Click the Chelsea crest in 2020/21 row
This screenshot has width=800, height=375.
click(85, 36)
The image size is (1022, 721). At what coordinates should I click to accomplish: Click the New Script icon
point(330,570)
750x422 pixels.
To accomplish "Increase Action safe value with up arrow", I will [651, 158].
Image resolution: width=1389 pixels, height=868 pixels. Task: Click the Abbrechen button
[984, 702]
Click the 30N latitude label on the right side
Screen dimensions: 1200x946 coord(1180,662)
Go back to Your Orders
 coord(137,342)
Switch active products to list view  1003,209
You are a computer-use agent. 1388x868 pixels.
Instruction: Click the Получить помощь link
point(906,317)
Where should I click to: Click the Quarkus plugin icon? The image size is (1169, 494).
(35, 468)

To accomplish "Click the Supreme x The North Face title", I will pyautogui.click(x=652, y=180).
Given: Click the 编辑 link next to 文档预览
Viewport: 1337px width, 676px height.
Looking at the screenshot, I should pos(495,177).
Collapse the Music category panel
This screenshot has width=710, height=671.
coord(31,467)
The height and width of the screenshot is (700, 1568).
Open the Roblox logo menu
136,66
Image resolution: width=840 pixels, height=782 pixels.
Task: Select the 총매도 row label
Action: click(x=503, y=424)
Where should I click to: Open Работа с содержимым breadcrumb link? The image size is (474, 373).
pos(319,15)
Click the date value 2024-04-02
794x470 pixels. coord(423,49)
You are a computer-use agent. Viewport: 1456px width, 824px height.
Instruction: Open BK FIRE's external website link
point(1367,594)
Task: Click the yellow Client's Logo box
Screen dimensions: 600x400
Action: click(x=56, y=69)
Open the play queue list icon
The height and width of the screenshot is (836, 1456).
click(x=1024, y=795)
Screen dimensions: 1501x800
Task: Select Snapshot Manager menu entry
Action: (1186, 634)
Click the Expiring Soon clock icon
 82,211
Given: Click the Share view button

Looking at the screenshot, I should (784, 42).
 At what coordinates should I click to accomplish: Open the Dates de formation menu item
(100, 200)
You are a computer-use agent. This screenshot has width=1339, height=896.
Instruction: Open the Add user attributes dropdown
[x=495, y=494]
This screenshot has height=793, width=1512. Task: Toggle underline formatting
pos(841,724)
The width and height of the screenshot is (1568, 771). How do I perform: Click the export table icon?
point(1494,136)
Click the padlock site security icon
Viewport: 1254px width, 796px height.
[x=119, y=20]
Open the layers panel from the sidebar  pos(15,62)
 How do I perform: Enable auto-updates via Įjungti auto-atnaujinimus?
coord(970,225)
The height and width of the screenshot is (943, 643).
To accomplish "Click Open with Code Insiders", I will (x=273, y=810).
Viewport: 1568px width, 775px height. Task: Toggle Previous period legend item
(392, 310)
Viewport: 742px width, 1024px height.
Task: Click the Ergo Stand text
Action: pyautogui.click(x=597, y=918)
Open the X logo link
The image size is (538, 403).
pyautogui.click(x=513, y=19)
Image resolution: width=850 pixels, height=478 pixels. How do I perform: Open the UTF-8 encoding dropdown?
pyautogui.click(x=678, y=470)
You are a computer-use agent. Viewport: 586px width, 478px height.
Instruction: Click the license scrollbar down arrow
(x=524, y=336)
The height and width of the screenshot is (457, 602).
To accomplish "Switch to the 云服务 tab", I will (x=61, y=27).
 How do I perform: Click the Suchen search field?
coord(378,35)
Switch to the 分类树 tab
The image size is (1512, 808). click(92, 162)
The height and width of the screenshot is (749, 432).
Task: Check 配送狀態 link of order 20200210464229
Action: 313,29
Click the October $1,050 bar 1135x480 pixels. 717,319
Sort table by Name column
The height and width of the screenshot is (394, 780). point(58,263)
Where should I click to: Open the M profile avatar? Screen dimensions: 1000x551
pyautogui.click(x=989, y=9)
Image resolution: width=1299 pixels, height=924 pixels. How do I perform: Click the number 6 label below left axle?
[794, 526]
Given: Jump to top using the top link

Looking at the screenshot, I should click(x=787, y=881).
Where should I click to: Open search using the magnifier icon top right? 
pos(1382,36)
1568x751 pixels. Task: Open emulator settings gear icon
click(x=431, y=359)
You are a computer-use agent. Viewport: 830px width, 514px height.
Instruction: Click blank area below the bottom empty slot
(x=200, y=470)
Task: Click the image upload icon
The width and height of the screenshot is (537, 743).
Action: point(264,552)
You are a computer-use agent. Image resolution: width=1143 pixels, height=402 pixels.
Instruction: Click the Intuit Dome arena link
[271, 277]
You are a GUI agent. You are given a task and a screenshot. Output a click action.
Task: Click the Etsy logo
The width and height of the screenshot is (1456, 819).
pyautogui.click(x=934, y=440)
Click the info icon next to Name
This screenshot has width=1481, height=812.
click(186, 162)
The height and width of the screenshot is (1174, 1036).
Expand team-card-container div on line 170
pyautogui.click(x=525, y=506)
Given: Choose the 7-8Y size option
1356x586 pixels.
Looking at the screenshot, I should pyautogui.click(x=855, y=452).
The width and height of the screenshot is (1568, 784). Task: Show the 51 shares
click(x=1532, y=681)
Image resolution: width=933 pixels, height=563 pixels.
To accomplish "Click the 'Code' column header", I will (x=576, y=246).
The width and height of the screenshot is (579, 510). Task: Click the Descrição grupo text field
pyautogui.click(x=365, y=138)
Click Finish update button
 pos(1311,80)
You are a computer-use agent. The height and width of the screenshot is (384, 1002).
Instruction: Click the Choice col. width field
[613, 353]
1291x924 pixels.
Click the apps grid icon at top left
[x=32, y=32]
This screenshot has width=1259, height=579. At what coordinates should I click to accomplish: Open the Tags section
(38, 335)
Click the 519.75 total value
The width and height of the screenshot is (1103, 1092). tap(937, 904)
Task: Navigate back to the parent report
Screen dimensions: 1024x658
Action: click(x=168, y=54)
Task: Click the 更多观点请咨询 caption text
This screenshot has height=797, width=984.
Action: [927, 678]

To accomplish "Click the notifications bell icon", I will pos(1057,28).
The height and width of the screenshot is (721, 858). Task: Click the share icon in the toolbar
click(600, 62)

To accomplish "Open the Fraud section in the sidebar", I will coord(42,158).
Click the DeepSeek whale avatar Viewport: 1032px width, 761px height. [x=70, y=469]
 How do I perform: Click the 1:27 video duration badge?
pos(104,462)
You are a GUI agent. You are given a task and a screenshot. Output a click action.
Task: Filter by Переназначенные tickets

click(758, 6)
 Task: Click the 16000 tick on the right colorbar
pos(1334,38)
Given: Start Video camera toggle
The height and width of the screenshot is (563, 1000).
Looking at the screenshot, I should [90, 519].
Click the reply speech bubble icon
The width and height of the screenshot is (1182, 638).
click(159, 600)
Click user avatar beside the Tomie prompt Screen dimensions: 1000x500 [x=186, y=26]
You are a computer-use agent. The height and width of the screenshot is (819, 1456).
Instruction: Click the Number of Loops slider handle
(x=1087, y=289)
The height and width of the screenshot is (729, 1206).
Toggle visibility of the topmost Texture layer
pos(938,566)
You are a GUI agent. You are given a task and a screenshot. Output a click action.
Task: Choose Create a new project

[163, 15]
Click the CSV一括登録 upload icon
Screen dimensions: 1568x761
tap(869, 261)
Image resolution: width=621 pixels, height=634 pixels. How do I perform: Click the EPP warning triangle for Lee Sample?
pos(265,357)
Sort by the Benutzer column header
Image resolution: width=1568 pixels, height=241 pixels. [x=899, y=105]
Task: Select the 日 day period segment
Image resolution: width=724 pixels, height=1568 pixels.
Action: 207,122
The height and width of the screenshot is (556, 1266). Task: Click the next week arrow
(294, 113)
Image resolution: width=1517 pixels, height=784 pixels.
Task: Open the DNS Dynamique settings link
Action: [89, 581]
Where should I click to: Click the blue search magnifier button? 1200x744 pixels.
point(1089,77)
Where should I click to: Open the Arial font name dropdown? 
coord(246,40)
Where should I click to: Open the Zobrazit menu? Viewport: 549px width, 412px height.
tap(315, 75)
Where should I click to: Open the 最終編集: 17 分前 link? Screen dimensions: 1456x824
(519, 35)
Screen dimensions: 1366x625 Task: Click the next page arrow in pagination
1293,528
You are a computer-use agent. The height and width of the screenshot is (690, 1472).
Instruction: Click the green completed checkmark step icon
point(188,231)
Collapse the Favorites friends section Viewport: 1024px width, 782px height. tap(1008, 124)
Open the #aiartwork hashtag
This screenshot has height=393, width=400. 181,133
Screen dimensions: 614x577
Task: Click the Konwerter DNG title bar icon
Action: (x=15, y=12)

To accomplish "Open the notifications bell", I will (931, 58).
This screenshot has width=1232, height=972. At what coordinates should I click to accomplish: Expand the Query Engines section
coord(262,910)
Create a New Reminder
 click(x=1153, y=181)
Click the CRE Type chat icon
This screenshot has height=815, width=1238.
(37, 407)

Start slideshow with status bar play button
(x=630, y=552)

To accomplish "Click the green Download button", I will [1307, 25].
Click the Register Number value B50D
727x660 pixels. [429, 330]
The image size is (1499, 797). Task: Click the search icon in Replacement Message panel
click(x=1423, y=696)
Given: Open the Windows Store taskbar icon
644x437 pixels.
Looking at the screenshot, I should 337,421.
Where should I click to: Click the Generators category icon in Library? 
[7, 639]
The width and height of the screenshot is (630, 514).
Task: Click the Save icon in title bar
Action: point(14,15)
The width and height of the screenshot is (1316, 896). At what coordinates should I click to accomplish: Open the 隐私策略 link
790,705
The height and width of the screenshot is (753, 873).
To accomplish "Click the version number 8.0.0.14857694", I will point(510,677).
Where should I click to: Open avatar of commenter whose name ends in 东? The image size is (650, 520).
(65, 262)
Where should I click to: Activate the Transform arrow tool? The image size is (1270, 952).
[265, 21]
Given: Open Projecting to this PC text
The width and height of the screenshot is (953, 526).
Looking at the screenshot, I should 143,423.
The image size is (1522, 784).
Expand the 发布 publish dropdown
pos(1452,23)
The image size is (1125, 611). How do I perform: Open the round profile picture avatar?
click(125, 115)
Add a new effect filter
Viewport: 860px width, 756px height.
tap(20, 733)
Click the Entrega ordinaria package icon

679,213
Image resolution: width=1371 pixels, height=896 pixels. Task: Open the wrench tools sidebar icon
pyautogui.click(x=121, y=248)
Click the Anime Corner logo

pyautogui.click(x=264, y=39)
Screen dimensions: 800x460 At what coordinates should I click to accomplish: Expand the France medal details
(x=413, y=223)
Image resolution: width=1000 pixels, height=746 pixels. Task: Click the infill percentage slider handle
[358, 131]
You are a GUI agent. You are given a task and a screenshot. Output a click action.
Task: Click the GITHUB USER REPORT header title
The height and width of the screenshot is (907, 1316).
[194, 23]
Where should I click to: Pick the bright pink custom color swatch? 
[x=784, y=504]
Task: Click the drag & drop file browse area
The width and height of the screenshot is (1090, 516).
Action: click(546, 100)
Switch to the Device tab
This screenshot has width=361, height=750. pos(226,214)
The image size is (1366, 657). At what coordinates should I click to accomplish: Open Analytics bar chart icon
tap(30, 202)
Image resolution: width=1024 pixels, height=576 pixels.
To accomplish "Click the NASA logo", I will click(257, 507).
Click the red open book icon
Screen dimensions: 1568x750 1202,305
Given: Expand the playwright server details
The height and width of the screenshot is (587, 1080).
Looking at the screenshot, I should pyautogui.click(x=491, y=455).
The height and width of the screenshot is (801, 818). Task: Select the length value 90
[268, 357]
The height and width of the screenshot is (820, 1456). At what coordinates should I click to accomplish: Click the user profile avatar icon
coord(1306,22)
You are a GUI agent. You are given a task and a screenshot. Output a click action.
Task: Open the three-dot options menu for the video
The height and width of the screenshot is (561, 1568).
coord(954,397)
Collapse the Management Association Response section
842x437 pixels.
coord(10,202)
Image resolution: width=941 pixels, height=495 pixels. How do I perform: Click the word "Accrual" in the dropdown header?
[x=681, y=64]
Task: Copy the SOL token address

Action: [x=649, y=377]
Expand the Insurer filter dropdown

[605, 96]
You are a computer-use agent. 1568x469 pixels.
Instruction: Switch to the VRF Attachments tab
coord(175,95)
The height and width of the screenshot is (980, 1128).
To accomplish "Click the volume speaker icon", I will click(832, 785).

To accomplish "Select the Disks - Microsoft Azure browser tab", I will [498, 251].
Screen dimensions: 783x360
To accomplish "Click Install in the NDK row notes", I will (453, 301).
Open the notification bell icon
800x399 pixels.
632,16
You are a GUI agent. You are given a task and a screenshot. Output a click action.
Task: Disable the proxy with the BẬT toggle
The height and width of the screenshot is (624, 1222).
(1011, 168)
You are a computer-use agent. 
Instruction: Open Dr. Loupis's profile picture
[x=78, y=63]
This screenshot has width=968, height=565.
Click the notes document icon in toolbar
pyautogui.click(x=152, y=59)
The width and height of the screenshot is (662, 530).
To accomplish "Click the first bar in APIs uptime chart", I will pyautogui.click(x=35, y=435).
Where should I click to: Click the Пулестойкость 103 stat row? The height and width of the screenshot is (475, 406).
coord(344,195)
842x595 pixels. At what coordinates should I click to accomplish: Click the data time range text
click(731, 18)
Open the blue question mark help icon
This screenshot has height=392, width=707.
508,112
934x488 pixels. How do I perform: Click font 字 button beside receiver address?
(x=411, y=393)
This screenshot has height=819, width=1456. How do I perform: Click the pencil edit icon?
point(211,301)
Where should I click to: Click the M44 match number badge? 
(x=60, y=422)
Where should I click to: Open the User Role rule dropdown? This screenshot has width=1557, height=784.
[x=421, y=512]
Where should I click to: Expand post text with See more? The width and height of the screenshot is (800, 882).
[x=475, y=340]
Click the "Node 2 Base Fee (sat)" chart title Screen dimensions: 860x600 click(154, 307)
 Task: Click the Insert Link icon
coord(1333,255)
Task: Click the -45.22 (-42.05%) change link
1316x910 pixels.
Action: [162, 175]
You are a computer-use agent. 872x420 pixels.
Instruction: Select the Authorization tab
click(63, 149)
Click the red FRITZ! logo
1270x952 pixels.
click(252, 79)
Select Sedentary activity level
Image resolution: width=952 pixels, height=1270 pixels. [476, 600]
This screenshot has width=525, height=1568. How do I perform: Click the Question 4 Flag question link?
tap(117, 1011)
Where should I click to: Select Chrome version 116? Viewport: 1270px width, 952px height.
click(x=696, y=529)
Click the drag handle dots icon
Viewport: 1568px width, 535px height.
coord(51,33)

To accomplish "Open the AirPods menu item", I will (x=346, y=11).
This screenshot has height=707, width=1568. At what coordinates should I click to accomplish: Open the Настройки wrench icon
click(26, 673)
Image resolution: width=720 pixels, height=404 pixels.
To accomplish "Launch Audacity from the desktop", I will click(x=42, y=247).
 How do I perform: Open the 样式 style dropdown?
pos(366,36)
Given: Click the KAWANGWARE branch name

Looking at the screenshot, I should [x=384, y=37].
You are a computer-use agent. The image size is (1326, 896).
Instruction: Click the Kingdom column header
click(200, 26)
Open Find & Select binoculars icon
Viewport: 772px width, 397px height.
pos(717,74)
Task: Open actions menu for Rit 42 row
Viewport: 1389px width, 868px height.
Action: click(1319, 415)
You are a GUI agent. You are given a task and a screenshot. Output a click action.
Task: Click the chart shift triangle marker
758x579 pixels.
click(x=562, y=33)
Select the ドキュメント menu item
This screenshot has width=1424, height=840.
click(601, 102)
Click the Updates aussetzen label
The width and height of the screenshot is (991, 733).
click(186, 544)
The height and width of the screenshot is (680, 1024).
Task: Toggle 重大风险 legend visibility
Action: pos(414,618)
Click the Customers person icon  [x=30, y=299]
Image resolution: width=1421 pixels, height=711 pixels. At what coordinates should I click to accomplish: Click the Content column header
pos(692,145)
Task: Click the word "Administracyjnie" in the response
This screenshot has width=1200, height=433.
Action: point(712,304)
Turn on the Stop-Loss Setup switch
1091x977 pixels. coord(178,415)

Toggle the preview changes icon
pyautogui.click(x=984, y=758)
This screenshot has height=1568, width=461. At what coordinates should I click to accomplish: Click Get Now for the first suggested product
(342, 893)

* [Required work] Copy everything from the start of the material down through the line containing "will [651, 158].", swapping "Chelsea" for "Arsenal" and keeping the rest unchanged.

* [Problem solution]
Click the Arsenal crest in 2020/21 row
This screenshot has width=800, height=375.
click(85, 36)
The image size is (1022, 721). At what coordinates should I click to accomplish: Click the New Script icon
point(330,570)
750x422 pixels.
To accomplish "Increase Action safe value with up arrow", I will [651, 158].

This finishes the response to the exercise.